4) Cave of Forgotten Dreams: The magic and mystery of the cave paintings in Southern France are brought to full glory by Werner Herzog in this 3-D production. We witness by gentle candle light, bison, cave lions, deer, horses and other prehistoric animals dance across the walls in this "Proto-Cinema" (as Herzog laughs). The distinctive hand print signature of the artist is also known but not the reasons for the creation of this wonderful prehistoric "Sistine Chapel". Several additions of how the caves were found (professional "scent" finders), use of prehistoric tools found in the area, and the various theories of h0w such art defines humanity (then and now) make for a mesmerizing experience.

5) Uncle Boonmee who can recall his past lives: I can't even begin to describe this film. Just watch the fantasy unfold and let the images wash over you. Sometimes fascinating, sometimes boring, sometimes funny. The jury at this year's Cannes have certainly picked a challenging Palme D'or winner.

6) Black Swan: A psychological thriller from the same director as the Wrestler, Pi and Requiem for a Dream. It will send a few chills up your spine but somehow, I wasn't as surprised by or even captivated by Natalie Portman's descent into madness. You do marvel at the sadistic nature of the ballet world and incomprehensible body image disorders as well as the athleticism of the art. A fine work but not really sure it is really original.

The sad:
Actually, in every year, this seems to be the category where most of my movies fit. I'll have to make a conscience effort to find a few "lighter" films at next year's festival.

7) Never Let Me Go: Based on the novel of the same name, this is a quiet, understated, poetic and yes, tragic film about facing mortality and examining the relationships which define us. The pacing of the film will certainly challenge some viewers as will the contents of this futuristic story set in a historical setting.

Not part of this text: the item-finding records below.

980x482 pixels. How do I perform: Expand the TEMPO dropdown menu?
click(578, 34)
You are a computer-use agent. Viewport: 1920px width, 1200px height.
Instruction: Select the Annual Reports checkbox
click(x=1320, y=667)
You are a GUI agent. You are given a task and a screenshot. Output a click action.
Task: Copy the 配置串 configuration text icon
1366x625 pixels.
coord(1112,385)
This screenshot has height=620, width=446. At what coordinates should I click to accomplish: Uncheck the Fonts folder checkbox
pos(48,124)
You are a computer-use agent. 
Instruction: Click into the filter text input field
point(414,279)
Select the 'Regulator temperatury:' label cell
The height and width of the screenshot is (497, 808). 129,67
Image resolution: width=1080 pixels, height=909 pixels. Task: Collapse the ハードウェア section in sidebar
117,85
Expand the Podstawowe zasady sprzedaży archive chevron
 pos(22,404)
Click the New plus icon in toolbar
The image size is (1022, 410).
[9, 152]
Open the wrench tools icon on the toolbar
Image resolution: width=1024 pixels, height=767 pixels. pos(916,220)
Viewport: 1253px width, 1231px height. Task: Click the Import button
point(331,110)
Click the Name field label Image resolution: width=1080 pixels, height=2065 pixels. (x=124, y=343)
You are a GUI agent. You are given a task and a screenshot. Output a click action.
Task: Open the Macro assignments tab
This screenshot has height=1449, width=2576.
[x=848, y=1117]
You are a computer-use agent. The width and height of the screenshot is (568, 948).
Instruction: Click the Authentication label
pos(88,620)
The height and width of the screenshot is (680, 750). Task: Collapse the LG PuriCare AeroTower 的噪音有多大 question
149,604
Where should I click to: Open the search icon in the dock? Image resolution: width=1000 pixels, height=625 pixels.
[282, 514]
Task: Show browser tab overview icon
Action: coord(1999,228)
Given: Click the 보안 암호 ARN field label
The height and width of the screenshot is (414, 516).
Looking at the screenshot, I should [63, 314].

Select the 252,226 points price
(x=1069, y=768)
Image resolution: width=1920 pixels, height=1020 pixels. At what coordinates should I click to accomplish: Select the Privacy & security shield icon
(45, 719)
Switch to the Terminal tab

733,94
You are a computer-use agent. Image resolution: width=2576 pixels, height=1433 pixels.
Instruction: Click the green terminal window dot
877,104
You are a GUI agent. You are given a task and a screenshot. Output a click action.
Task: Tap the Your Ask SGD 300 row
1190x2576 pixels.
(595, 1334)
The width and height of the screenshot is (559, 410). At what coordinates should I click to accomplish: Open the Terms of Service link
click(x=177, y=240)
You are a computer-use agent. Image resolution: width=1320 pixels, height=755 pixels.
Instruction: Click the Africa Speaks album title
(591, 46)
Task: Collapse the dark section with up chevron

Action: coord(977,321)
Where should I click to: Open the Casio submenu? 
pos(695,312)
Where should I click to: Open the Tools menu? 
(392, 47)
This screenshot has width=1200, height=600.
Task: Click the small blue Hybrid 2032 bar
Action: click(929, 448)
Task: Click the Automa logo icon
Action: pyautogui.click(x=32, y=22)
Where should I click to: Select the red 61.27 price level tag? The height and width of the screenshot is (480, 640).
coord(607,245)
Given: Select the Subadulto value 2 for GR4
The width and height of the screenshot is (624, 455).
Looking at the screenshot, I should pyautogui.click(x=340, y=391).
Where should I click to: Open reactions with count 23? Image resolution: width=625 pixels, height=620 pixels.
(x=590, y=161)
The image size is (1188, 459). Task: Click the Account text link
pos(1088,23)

8) Into the Wind: Basketball star Steve Nash and his cousin Erza Holland made is hour long documentary tribute to Canadian hero Terry Fox. His now legendary run for Cancer in 1980 is chronicled from its anonymous start on the east coast, to the hardships and close call in Quebec, to the rise of Terry's celebrity in Ontario and to its final and tragic conclusion as his osterosarcoma returns. From interviews of family and friends and from his own words (which are revealed for the first time), the all too human side of this Canadian hero is exposed as is his enduring spirit and inspiration to future generations of cancer survivors, Canadians and athletes.

9) Hereafter: Clint Eastwood's European film starts off in Thailand with the all too frightening re-creation of the Tsumani of 2004. Weaving the three stories of three charaters from America, France and Britain, we witness the effects of death and near-death experiences on their lives. The well crafted scene however, fail to generate any emotion from the viewer. As the plot lines dove-tail, the viewer is left feeling ambivalent about what the fate of these characters may be.

10) Rabbit Hole: Based on a play of the same name, this movie is a master class in acting. The movie Nicole Kidman and Aaron Eckhart play a couple trying desperately to move on from a terrible family tragedy. They fight, they struggle, they push each other away, they attend a support group, they attempt a reconciliation, they confront the perpetrator of their tragedy, they are masterful in this very human and very honest portrayal of grieving in all its functional and dysfunctional forms. It wouldn't be surprise if both the leading actors were celebrated during the upcoming award season.

This concludes part one of the TIFF review.